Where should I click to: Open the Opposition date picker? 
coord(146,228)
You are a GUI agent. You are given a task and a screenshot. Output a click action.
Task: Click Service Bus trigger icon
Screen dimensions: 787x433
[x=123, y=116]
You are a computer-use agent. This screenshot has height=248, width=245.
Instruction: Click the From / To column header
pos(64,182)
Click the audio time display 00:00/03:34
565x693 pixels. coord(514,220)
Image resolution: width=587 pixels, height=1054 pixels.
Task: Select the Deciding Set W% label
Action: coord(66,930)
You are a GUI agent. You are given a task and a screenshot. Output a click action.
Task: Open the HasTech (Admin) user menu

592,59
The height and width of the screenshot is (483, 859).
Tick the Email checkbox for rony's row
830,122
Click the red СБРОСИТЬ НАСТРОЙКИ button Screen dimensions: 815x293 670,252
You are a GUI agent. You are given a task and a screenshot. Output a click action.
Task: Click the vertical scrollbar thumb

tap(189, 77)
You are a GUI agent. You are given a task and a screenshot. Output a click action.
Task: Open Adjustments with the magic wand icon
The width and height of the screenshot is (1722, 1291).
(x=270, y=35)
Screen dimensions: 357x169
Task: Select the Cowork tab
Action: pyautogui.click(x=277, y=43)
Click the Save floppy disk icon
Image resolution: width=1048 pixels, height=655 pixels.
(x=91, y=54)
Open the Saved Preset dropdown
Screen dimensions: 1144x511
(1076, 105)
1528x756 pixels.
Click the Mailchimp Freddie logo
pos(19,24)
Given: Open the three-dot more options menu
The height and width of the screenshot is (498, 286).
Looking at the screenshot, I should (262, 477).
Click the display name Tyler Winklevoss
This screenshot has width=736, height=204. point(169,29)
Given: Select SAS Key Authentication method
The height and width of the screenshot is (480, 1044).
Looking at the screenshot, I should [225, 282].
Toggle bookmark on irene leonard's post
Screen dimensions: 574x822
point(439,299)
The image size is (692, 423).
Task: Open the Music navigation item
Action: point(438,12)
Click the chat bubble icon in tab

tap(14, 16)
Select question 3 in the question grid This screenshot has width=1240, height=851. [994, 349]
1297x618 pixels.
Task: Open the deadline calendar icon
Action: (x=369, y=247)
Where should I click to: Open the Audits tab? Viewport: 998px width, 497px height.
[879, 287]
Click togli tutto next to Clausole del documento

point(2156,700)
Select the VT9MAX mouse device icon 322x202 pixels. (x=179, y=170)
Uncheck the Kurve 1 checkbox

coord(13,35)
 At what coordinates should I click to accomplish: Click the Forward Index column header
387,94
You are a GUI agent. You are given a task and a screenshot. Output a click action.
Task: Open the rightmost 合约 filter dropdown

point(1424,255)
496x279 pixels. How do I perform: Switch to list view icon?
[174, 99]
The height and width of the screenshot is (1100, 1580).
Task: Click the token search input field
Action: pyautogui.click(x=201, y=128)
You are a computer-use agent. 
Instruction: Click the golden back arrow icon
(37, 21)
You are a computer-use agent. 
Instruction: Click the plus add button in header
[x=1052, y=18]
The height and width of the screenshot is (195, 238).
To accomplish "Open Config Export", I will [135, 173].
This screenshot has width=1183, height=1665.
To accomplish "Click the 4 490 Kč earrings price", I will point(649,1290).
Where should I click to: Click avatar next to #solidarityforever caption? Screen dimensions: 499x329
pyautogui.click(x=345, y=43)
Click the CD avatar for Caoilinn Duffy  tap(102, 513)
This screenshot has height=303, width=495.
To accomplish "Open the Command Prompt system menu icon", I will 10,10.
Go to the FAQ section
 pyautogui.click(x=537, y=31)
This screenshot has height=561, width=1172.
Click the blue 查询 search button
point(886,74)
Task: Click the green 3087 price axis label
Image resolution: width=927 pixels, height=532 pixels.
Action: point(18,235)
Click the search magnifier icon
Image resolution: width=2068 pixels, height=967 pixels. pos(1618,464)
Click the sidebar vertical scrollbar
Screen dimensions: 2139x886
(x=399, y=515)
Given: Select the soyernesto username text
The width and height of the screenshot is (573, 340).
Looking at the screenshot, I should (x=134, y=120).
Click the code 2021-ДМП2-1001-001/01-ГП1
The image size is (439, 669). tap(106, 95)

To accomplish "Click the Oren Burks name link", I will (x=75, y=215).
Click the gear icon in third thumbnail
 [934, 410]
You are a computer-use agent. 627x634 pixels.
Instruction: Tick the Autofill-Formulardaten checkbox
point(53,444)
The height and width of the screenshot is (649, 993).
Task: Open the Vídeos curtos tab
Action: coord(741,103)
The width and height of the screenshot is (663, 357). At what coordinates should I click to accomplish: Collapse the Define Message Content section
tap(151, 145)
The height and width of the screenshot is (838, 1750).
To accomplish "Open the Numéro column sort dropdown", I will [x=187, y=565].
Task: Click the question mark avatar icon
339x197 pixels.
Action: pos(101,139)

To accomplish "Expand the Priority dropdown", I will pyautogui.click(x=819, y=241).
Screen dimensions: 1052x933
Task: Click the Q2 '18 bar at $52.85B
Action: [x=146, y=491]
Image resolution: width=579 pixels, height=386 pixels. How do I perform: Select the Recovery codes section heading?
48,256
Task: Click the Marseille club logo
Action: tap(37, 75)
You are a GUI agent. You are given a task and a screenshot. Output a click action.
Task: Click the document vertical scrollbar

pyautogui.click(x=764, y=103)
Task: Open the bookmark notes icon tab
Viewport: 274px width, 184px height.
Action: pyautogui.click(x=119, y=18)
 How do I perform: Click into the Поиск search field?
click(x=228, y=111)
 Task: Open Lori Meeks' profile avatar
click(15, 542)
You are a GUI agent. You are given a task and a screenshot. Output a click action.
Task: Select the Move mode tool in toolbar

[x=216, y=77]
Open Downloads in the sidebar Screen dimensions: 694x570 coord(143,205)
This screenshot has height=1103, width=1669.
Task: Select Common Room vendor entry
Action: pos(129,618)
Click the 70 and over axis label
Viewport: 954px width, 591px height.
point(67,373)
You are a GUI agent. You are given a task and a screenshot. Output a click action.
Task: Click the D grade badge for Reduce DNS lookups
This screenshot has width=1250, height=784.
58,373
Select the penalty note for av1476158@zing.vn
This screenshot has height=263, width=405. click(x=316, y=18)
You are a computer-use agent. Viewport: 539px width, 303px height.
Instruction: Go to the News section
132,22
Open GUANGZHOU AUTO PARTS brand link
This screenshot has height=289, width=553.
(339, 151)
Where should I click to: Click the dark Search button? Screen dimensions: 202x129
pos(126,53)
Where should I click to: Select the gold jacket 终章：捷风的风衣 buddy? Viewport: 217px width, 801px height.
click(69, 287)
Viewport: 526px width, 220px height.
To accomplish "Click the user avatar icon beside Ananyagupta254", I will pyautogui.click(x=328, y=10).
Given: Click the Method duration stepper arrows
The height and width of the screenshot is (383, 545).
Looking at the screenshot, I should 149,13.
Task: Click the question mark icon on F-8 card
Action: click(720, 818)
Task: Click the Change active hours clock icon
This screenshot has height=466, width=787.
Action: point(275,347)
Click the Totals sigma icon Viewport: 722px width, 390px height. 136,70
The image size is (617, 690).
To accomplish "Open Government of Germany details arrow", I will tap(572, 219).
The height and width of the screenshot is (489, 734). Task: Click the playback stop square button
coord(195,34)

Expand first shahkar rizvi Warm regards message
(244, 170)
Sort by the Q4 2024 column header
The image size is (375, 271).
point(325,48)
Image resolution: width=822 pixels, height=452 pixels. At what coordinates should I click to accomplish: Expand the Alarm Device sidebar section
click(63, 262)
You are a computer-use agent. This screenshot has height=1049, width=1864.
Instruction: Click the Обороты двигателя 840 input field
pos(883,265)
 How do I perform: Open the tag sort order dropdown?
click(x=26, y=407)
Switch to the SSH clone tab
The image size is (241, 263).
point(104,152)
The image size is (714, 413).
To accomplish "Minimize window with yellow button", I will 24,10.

_SET EXERCISE:_
Copy the listing lines verbatim, everything from the line containing "Given: Open the three-dot more options menu" down to the line containing "This screenshot has width=736, height=204.", both included.

_SOLUTION:_
Given: Open the three-dot more options menu
The height and width of the screenshot is (498, 286).
Looking at the screenshot, I should (262, 477).
Click the display name Tyler Winklevoss
This screenshot has width=736, height=204. point(169,29)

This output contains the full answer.